近年、年を追うごとにNPV、CVPの出題内容が複雑になっています。例えば自分が初めて受験したH28年の事例Ⅳ、当時は50点しかとれませんでしたが、2次敗退したH29年、「事例Ⅳが去年くらいの難易度ならなぁ」と思うくらいNPV、CVPともに基本的な論点が問われていました。
NPVは年々与えられる条件が多く複雑となり、CVPも2年ほど前から利益や売上によって変動費率が変化するなど一筋縄ではいかない問題となってきています。
難しくなるとどうなるのか?それは
多くの受験生が間違えます。
昨年の事例Ⅳについて、タキメン含めてまわりの診断士試験合格者に聞きましたが
NPV、CVPを全問正解した人には出会っていません。
令和3年度の2次試験終了後、某予備校に再現答案を提出して採点してもらったのですが、返ってきたコメントの中にも「再現答案を送ってきた受験生の中でNPV全問正解者はほとんどいません。」と書かれていました。
もちろんファイナンスを本業としている公認会計士や財務DD担当のコンサルタントなど80分の間に解ける人はいますが、普段ファイナンスに触れてない受験生にとっては「付け焼き刃程度の勉強では歯が立たない」難易度になっています。
■事例Ⅳで本当に大事なこと
以上の分析結果より導き出されること、それは
NPV、CVPは捨てても良い!
捨てても良い!まですると言い過ぎかもしれませんが、難化した問題に対して、時間のほとんどを使って取り組むのは、80分という限られた時間の中では得策ではありません。もちろんできれば設問1くらいは取りたいところではありますが、難易度を見極めて「捨てるものは捨てる」という判断が重要になります。

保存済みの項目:
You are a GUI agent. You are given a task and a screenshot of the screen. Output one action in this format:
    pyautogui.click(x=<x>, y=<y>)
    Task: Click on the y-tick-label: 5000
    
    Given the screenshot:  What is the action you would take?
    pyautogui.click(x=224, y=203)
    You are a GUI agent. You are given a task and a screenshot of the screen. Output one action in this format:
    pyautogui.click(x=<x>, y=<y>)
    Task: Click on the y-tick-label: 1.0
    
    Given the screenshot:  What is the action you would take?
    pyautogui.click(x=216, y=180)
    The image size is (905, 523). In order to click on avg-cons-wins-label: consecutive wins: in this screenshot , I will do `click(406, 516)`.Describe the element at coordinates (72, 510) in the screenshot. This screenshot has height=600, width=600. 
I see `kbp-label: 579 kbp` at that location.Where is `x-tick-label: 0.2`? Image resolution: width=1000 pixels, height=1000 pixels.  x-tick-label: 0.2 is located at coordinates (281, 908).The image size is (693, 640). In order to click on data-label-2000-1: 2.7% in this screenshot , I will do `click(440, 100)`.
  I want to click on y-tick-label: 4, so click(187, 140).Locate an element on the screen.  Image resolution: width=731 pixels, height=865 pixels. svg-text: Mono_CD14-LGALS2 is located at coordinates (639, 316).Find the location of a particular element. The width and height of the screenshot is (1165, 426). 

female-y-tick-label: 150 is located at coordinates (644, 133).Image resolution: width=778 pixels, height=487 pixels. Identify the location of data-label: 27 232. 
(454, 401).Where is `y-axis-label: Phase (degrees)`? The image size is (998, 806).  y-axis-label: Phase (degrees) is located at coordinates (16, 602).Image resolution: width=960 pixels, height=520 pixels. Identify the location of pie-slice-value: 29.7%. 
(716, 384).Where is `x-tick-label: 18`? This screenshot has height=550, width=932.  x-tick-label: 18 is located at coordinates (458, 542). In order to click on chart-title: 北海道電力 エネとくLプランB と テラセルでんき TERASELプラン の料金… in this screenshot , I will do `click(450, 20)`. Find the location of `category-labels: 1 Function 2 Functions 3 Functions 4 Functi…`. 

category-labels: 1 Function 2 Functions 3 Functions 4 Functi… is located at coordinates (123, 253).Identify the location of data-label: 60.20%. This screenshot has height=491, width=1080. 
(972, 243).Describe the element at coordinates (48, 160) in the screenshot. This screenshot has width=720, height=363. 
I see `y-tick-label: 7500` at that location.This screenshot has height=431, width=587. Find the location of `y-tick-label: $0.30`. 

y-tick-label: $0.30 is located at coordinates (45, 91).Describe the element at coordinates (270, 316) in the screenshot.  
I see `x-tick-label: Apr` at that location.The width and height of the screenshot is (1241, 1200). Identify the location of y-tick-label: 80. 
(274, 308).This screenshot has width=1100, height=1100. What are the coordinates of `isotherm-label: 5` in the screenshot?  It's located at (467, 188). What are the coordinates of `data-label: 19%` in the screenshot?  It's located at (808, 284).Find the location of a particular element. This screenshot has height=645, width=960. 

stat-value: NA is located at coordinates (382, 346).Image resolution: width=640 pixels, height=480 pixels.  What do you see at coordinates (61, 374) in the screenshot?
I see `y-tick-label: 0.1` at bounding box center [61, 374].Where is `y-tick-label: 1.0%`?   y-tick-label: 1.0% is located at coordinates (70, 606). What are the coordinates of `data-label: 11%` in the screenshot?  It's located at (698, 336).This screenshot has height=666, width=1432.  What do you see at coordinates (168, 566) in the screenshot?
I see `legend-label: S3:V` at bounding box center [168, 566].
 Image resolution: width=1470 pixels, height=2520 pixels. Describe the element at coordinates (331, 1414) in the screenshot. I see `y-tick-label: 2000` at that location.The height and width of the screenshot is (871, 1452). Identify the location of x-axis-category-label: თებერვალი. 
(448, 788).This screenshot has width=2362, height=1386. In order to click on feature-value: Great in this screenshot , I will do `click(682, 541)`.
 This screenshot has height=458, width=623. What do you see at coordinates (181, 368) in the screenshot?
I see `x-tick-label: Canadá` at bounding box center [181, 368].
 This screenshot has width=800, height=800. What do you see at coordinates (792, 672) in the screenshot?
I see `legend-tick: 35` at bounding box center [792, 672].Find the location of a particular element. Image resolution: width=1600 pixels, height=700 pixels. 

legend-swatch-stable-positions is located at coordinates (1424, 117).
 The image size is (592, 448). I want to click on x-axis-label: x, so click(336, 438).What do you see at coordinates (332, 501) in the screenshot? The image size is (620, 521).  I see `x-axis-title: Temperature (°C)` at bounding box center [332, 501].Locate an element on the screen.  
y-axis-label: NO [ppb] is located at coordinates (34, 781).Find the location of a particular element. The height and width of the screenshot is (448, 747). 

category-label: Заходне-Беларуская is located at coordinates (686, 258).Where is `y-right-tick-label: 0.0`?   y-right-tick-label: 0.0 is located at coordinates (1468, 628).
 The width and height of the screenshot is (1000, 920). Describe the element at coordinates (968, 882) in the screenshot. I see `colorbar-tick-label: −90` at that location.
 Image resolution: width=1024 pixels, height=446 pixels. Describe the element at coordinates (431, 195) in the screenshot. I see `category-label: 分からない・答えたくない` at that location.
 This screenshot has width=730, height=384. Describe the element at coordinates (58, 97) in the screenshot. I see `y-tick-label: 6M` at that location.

#### 課題の構成:
1 - 事例Ⅳの文章によると、筆者が初めて受験したH28年の事例Ⅳで取れた点数は何点か。
2 - 事例Ⅳの文章を、最後の文の続きから書き継いでください。
資料はこの課題には一切関係しない。

#### 課題の解答:
1 - 50点。

2 -
ではどこに注力するべきか?
上記にもあげましたが本当に大事なのは
経営分析
記述問題
まず、経営分析について、毎年問われる論点であり、多くの受験生が勉強をしてきている範囲なので受験生間での差はつきにくい範囲です。経営分析解く上で重要なこと、それは
過度な時間をかけない。
毎年聞かれていて毎年同じような解答内容になります。タキメンの中でもすべての指標を計算していた、という人もいましたが自分の場合はある程度決め打ちでのぞんでいました。
収益性:売上高総利益率
効率性:有形固定資産回転率、棚卸資産回転率を頭にいれて与件文から判断
安全性:当座比率
もちろん与件文で販売管理費の話があれば売上高営業利益率、支払利息云々なら売上高経常利益率、長期借入金が多ければ負債比率、状況に応じて変えていましたが一番意識していたことは
経営分析の解答に時間をかけないこと
毎回かける時間は15分を目処にしていました。
本来、売上高営業利益率が最適な解答のところに売上高総利益率と書いても、それが設問要求(同業他社比、前年同期比)で辻褄が合ってれば多少減点されるとはいえ不正解になることはないと思います。それよりも限られた時間の中で経営分析以外にも多くの問題を解いていかなければならないため経営分析はできるだけ短時間で解くようにしていました。
次に記述問題ですが重要なことがふたつあります。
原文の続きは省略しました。